シンデレラが王子ではなく魔法使いと結ばれた方が幸せだと思ったら家族仲が良好なシンデレラになってしまった(-_-;)

「シンディア。何サボっているのよ。ここの掃除が終わっていないでしょ」

「はい。ただいま」

 秘書から領地の生産量の相談をされていた義母が話の区切りがついた瞬間入り口付近の泥汚れに気付いて声を掛ける。


「肩凝ったわ。さっさとマッサージしなさい」

「もう少しお待ちください」

 税収入の報告書と机に向き合って、同じ姿勢で固まっていた一番上の異母姉が区切りがついたのか大きく腕を伸ばして呼び出す。

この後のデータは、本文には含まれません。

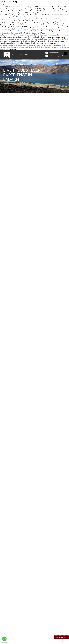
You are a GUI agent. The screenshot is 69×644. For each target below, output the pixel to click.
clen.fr (17, 35)
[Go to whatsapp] (4, 639)
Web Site (22, 25)
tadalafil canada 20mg (43, 45)
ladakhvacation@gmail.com (57, 56)
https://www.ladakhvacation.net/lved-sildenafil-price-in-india (20, 47)
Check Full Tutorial (6, 45)
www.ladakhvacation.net (58, 45)
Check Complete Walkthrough (27, 31)
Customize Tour (61, 637)
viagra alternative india (48, 47)
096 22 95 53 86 (53, 53)
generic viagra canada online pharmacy (24, 45)
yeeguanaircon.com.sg (7, 19)
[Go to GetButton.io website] (4, 642)
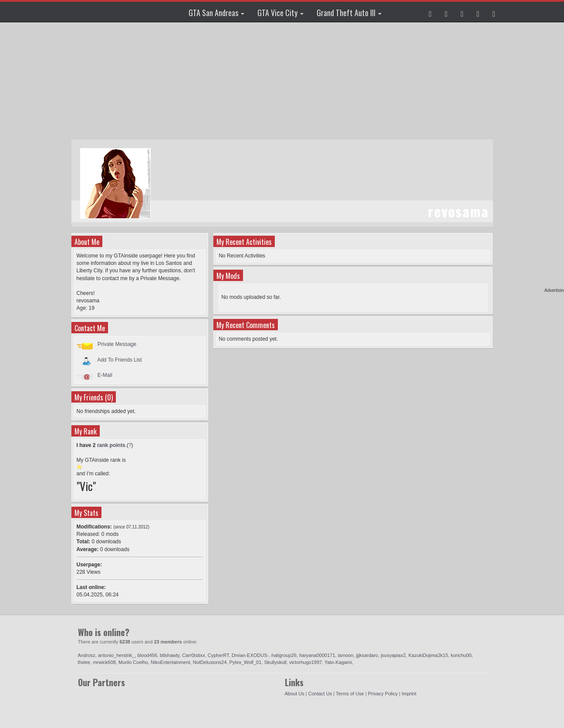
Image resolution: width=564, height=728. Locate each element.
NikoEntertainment (170, 662)
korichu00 (461, 655)
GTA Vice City (280, 13)
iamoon (346, 655)
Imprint (409, 694)
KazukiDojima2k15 (428, 655)
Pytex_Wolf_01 (245, 662)
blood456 (147, 655)
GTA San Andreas (216, 13)
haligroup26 (284, 655)
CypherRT (218, 655)
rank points (111, 445)
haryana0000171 (317, 655)
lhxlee (84, 662)
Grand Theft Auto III (349, 13)
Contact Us (320, 694)
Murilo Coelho (133, 662)
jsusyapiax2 (393, 655)
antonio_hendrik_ (116, 655)
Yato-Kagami (338, 662)
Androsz (87, 655)
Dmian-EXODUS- (250, 655)
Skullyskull (275, 662)
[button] (430, 12)
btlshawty (169, 655)
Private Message (117, 344)
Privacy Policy (383, 694)
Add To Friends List (119, 359)
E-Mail (105, 375)
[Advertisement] (282, 81)
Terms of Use (350, 694)
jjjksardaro (367, 655)
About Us (294, 694)
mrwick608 (104, 662)
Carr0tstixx (193, 655)
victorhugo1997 (305, 662)
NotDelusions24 (210, 662)
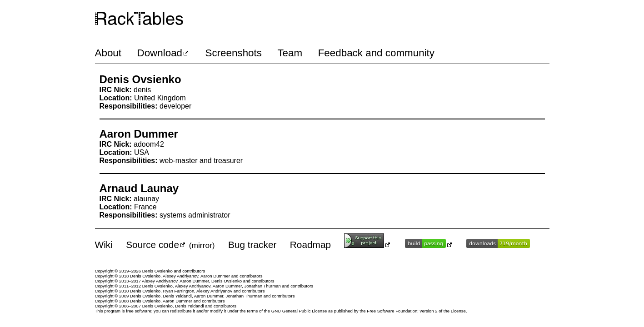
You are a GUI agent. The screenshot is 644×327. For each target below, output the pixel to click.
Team (290, 53)
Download (160, 53)
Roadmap (310, 244)
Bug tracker (252, 244)
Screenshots (234, 53)
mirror (202, 245)
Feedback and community (376, 53)
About (108, 53)
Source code (152, 244)
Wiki (104, 244)
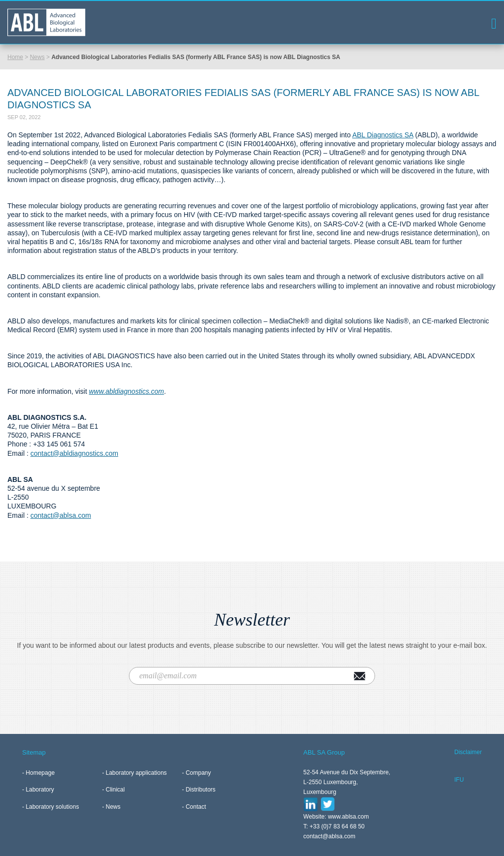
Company (198, 773)
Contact (195, 807)
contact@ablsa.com (61, 515)
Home (15, 57)
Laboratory (39, 790)
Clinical (115, 790)
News (37, 57)
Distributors (200, 790)
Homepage (40, 773)
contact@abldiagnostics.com (74, 453)
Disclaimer (468, 752)
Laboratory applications (136, 773)
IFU (459, 780)
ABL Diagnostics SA (383, 135)
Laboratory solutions (52, 807)
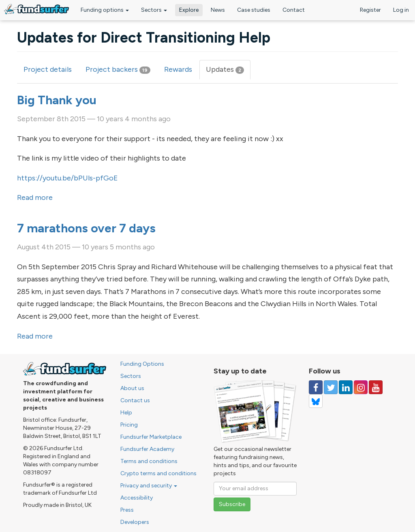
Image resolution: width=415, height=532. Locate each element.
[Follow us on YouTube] (376, 387)
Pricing (129, 425)
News (218, 10)
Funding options (105, 10)
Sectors (154, 10)
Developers (135, 522)
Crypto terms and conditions (158, 473)
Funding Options (142, 364)
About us (132, 388)
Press (127, 510)
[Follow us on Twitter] (331, 387)
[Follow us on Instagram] (361, 387)
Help (126, 412)
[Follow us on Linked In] (346, 387)
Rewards (178, 69)
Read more (35, 197)
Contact (293, 10)
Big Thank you (57, 100)
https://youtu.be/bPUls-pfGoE (67, 178)
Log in (401, 10)
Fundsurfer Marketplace (151, 437)
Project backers (118, 69)
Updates (228, 72)
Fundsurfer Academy (147, 449)
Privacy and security (149, 485)
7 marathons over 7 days (86, 228)
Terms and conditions (149, 461)
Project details (47, 69)
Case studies (254, 10)
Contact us (135, 400)
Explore (189, 10)
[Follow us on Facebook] (316, 387)
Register (370, 10)
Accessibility (137, 498)
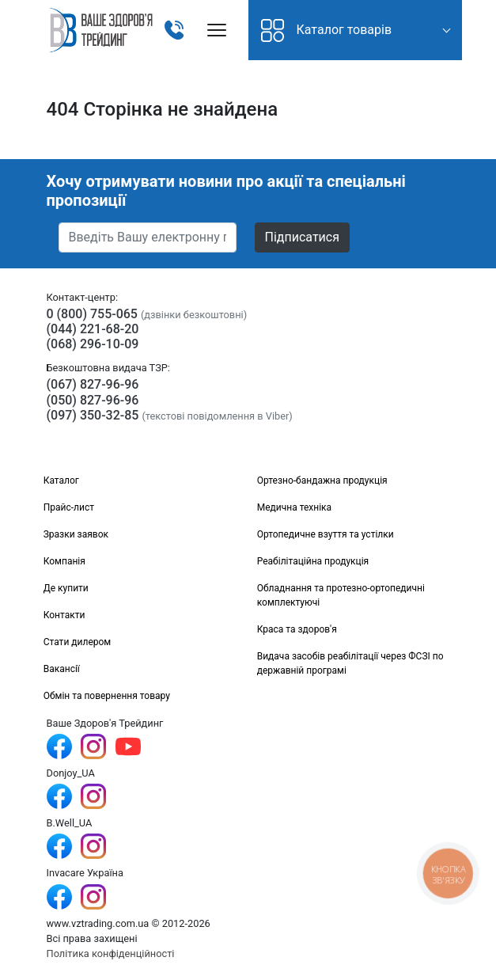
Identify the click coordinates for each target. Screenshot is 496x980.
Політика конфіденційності (111, 953)
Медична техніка (294, 507)
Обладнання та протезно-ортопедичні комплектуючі (341, 595)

 バタバタと義母と異母姉の声に返事をして言われたことを行うシンディアは伯爵家の令嬢である。


 ただし、伯爵家は火の車。それもこれも女遊びの激しかった父の影響。そして、シンディアの母の身請け金のせいだったりする。


 もともと父は外交の仕事に力を入れていたそうで、様々な国で見聞を広めて……ついでの港々に女がいる状態で妾を作りまくっていた。


 そんな父がとある国の行き、そこで知り合った友人に勧められて、その国最大の花街に訪れ、そこで母に会った。

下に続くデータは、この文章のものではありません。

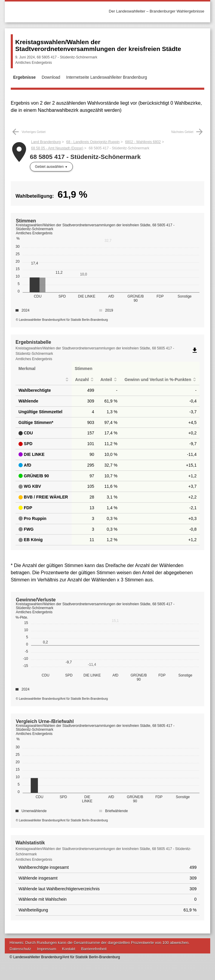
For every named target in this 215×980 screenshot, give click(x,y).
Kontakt (69, 949)
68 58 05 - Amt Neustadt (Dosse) (57, 148)
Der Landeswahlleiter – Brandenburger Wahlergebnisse (156, 11)
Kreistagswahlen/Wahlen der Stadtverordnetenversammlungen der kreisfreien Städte (98, 45)
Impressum (47, 949)
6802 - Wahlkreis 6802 (143, 142)
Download (51, 77)
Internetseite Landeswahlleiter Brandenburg (107, 77)
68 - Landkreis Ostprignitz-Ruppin (93, 142)
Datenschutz (20, 949)
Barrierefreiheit (94, 949)
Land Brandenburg (46, 142)
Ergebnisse (24, 77)
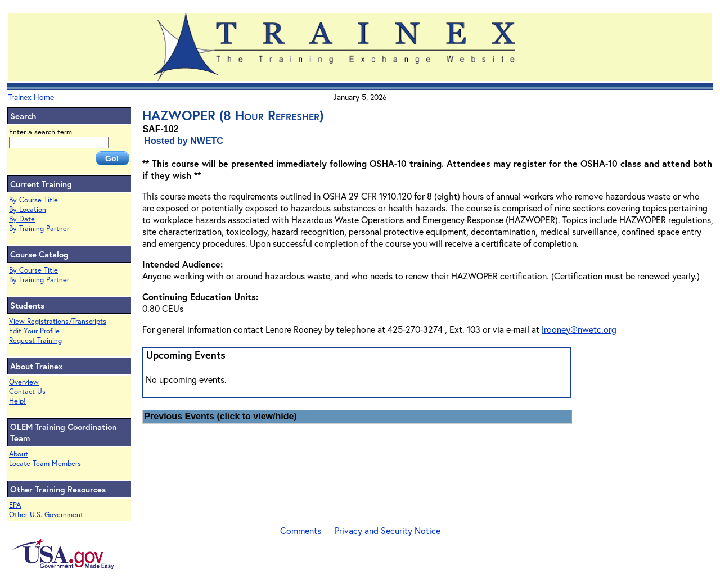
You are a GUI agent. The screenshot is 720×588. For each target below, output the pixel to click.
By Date (22, 219)
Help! (17, 401)
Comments (300, 530)
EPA (15, 505)
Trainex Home (31, 97)
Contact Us (27, 391)
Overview (24, 382)
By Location (28, 209)
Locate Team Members (45, 463)
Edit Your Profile (34, 331)
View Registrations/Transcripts (57, 321)
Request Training (35, 340)
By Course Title (33, 200)
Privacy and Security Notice (388, 530)
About (19, 454)
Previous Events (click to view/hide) (220, 416)
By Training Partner (39, 228)
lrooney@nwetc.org (579, 329)
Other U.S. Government (46, 514)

 母は花街で最高位の【花魁】という存在だったそうで、母に心を奪われた父は、母と同じ重さの金塊を用意して身請けをして国に連れ帰った。


 それに激怒したのは正妻である義母。外交の仕事で常に家にいない状態で家を守っていたが、夫が外交しながらも港々に女がいるのを知っているので、その女性陣と生まれた子供に毎月仕送りをして……それだけでも尊敬できるが、外国に仕送りだけでもかなり負担が大きいのにまさか成人女性と同じ重さの金塊を用意して身請けをした外国の娼婦……【花魁】と娼婦の違いは分からなかったのでそんな扱いだったが……を連れ帰って世話をしろと押し付けてくる。

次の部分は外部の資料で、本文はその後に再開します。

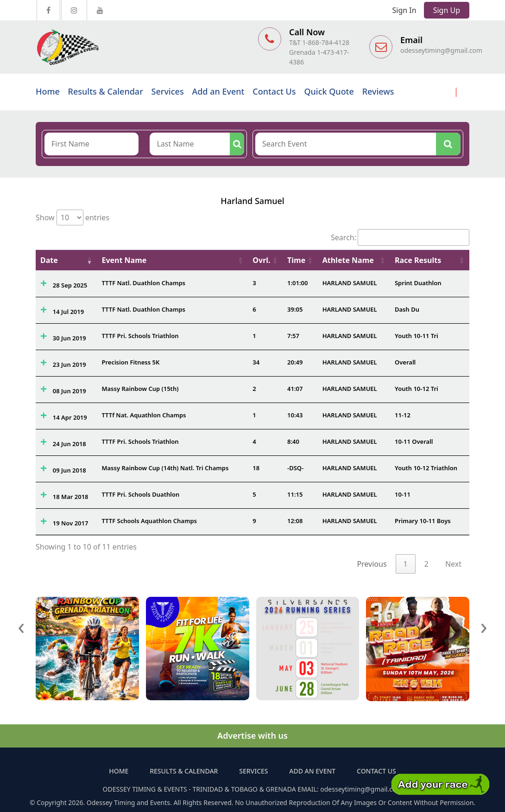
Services (168, 91)
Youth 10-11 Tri (417, 336)
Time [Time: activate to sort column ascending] (296, 260)
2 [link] (426, 564)
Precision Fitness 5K (130, 362)
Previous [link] (372, 564)
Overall (405, 362)
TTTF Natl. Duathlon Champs (143, 283)
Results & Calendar (106, 91)
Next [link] (453, 564)
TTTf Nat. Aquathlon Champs (144, 415)
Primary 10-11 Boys (423, 521)
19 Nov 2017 (70, 523)
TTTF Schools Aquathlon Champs (149, 521)
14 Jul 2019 (68, 312)
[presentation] (21, 626)
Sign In (404, 10)
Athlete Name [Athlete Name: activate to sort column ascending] (348, 260)
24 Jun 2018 (69, 444)
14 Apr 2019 (70, 417)
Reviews (378, 91)
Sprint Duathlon (418, 283)
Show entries (72, 217)
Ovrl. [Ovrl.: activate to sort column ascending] (261, 260)
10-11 (403, 494)
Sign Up (447, 10)
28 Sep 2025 (70, 285)
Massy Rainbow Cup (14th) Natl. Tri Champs (165, 468)
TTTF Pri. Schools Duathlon (140, 494)
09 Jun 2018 (69, 470)
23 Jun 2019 (69, 364)
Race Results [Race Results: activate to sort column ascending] (418, 260)
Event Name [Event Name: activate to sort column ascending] (124, 260)
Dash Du (407, 309)
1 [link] (405, 564)
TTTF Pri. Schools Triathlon (140, 336)
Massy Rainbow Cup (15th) (140, 389)
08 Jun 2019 (69, 391)
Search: (400, 237)
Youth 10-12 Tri (417, 389)
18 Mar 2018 (70, 497)
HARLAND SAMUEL (350, 283)
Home (48, 91)
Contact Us (274, 91)
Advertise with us (252, 735)
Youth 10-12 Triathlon (426, 468)
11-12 (403, 415)
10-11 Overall (414, 441)
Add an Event (218, 91)
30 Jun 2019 (69, 338)
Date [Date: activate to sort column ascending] (49, 260)
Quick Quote (328, 91)
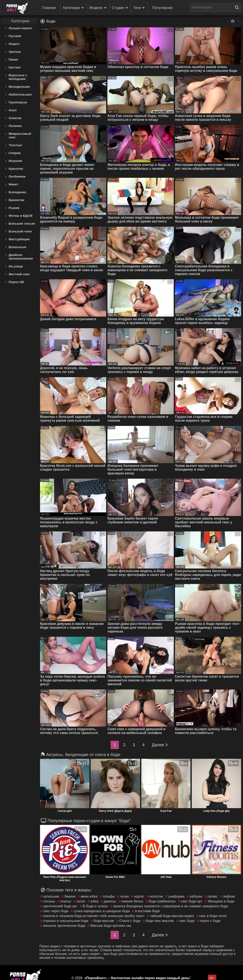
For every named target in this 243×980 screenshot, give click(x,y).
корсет (139, 896)
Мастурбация (19, 239)
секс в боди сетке (213, 916)
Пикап (13, 59)
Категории (74, 8)
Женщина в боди (221, 901)
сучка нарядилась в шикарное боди (102, 911)
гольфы (109, 896)
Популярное (162, 8)
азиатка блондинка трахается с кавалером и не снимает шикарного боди (170, 906)
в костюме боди (147, 911)
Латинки (15, 126)
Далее (160, 745)
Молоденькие (19, 86)
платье (66, 901)
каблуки (196, 896)
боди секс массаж (160, 921)
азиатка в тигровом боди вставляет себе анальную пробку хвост (94, 916)
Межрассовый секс (20, 135)
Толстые (15, 145)
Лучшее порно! (21, 28)
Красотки (16, 169)
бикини (70, 896)
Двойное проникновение (21, 256)
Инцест (14, 44)
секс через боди (56, 911)
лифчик (229, 896)
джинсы (110, 901)
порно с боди (210, 921)
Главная (49, 8)
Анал (13, 110)
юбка (94, 901)
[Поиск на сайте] (238, 7)
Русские (15, 36)
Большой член (20, 231)
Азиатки (15, 118)
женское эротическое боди (64, 926)
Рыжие (14, 208)
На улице (16, 266)
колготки (156, 896)
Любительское (20, 94)
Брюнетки (16, 200)
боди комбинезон (162, 901)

 言葉が分からないし文化も何もかも分からない女性に様々なことを教えるのも至難の業だっただろう。そして、成人女性の大きさの金塊などを用意したことで生活も苦しくなって……。


 家計も火の車になるわけである。


 そこで悪徳領主だったら税金を増やしていくだろうけど、領民を苦しめることを良しとしない義母は、

人件費をケチることにしたのだ。

 

 メイドや侍女を出来る限り減らして、出来るところは自分たちで行う。とは言っても義母に出来るのは外交で留守にしている父の代わりの領地経営。次期領主になるのが決まっている異母姉のリィンディアも然り。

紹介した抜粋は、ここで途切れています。